Skip to main content

Local Azure development with Docker Compose: a copy-paste starting point

· 14 min read
Kamil Mrzygłód
Topaz maintainer & contributor

I had a simple target in mind: open a project, run docker compose up, and have a working local Azure environment — Key Vault, Blob Storage, ARM API. No manual steps on the host machine, no az login, no cloud subscription. Additionally, I wanted to avoid those pesky manual changes in the hosts file like echo 127.0.0.1 topaz.local.dev >> /etc/hosts, that someone will inevitably skip.

It sounds like a two-hour job. It took longer because three things that should be straightforward each had a non-obvious edge case.

Try it yourself

The full example from this post is in the Topaz repository under Examples/Compose/. Run ./setup.sh && docker compose up to start.

## EXERCISE SET
1 - In the post on local Azure development with Docker Compose, where in the Topaz repository is the full example kept?
2 - Extend the post on local Azure development with Docker Compose, picking up after its final sentence.

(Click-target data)
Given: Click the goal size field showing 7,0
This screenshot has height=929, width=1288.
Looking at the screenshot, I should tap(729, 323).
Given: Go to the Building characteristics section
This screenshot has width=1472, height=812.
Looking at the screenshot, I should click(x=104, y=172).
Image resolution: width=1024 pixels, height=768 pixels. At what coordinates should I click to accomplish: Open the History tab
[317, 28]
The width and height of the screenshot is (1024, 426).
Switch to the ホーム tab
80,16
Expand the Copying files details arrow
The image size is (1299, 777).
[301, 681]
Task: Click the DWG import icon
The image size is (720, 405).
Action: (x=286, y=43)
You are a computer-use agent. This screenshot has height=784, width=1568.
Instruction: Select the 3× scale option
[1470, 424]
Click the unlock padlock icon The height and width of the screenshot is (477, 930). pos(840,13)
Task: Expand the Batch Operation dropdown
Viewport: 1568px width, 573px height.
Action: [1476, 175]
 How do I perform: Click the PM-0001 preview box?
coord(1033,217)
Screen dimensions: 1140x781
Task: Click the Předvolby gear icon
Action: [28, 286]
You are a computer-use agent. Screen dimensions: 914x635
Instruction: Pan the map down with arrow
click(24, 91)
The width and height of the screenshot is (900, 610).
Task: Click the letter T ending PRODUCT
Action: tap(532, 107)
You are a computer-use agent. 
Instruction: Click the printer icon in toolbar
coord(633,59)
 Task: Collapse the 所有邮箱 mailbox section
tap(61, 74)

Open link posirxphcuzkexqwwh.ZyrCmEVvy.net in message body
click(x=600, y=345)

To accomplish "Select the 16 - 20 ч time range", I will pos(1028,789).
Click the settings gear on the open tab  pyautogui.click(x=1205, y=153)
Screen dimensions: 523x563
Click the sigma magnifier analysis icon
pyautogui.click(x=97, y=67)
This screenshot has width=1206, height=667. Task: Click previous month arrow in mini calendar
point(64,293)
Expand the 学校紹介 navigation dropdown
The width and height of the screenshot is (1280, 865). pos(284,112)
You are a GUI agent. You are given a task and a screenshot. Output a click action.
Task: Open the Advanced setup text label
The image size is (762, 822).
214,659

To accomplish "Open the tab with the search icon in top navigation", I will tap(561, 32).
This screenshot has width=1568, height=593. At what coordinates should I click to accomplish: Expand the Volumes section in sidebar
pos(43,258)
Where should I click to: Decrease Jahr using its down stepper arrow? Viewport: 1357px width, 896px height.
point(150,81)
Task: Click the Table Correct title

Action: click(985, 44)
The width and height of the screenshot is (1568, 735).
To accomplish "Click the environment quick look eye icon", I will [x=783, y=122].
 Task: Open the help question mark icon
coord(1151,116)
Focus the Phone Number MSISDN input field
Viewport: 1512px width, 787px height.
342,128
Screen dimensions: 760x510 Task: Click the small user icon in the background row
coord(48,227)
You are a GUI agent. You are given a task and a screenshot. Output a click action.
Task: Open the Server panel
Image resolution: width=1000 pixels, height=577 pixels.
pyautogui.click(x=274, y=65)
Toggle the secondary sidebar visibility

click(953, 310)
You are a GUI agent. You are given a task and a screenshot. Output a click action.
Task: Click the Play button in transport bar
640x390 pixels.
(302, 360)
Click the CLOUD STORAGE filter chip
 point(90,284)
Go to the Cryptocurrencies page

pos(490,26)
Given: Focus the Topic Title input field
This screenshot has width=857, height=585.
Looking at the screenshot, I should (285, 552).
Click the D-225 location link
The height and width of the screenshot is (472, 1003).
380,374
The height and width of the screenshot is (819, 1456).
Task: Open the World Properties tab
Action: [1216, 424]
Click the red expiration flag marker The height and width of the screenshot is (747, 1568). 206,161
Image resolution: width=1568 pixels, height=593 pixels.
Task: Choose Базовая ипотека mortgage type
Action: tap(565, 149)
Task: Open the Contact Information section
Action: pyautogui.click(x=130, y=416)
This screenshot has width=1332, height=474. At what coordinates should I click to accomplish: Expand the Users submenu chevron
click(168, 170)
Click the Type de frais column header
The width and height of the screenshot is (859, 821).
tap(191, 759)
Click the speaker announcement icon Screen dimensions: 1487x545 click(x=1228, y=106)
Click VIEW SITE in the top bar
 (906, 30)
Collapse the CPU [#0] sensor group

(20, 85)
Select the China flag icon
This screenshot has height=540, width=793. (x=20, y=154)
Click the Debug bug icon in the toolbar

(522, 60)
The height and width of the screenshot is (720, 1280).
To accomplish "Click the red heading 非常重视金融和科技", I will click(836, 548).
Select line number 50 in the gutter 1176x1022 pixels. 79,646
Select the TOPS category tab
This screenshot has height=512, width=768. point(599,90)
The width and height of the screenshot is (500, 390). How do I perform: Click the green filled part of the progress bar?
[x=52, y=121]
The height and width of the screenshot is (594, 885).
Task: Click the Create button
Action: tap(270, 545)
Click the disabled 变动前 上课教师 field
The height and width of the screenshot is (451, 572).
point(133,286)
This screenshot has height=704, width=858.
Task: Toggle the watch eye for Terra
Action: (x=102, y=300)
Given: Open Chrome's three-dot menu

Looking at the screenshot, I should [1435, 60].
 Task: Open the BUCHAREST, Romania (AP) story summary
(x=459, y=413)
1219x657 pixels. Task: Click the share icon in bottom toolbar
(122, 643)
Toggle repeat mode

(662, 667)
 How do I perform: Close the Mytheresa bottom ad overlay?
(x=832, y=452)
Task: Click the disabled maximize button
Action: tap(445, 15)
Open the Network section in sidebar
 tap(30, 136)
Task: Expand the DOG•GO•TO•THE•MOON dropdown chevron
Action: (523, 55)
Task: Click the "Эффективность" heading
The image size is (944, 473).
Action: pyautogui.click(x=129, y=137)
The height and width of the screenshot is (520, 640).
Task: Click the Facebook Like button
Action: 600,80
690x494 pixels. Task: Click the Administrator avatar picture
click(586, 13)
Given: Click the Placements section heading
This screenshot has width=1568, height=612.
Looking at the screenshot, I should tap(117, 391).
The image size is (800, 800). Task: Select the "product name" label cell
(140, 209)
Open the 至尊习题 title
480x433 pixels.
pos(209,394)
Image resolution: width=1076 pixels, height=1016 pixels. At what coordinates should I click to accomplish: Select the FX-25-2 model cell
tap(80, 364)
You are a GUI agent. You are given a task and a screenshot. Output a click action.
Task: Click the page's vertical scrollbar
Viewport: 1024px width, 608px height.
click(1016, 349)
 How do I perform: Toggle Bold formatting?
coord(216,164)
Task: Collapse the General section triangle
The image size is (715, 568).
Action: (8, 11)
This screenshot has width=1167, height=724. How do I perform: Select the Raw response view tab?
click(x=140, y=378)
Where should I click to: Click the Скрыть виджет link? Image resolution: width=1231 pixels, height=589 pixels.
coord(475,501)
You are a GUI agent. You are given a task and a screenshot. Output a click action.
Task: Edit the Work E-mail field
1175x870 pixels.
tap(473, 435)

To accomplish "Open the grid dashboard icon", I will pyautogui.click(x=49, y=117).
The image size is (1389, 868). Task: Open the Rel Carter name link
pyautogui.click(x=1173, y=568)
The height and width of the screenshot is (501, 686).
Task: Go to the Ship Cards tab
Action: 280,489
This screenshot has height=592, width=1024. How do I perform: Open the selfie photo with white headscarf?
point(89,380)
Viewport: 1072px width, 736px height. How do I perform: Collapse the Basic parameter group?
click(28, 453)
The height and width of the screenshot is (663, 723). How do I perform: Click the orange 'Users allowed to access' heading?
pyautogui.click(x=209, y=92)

## PER-TASK ANSWERS
1 - Under Examples/Compose/.

2 -
brew tap thecloudtheory/topaz && brew install topaz # macOS
curl -fsSL https://raw.githubusercontent.com/TheCloudTheory/Topaz/main/install/get-topaz.sh | bash # Linux

Docker Compose docs → · Star on GitHub →

What the setup actually needs to do

Before going into how things are connected, it helps to be explicit about what the setup has to achieve. Topaz routes Azure SDK clients by hostname, not by port alone. Key Vault calls go to kv-my-app.vault.topaz.local.dev:8898, Blob Storage calls go to stmyapp001.blob.storage.topaz.local.dev:8891. This is the same pattern as real Azure, where kv-my-app.vault.azure.net and stmyapp001.blob.core.windows.net are the hostnames your code actually connects to.

In Docker Compose, there is no automatic wildcard DNS for *.topaz.local.dev. The app container does not know where to send those requests unless you tell it explicitly. On a developer machine, Topaz configures dnsmasq via installation scripts to handle this. Inside a Docker network, you have two options.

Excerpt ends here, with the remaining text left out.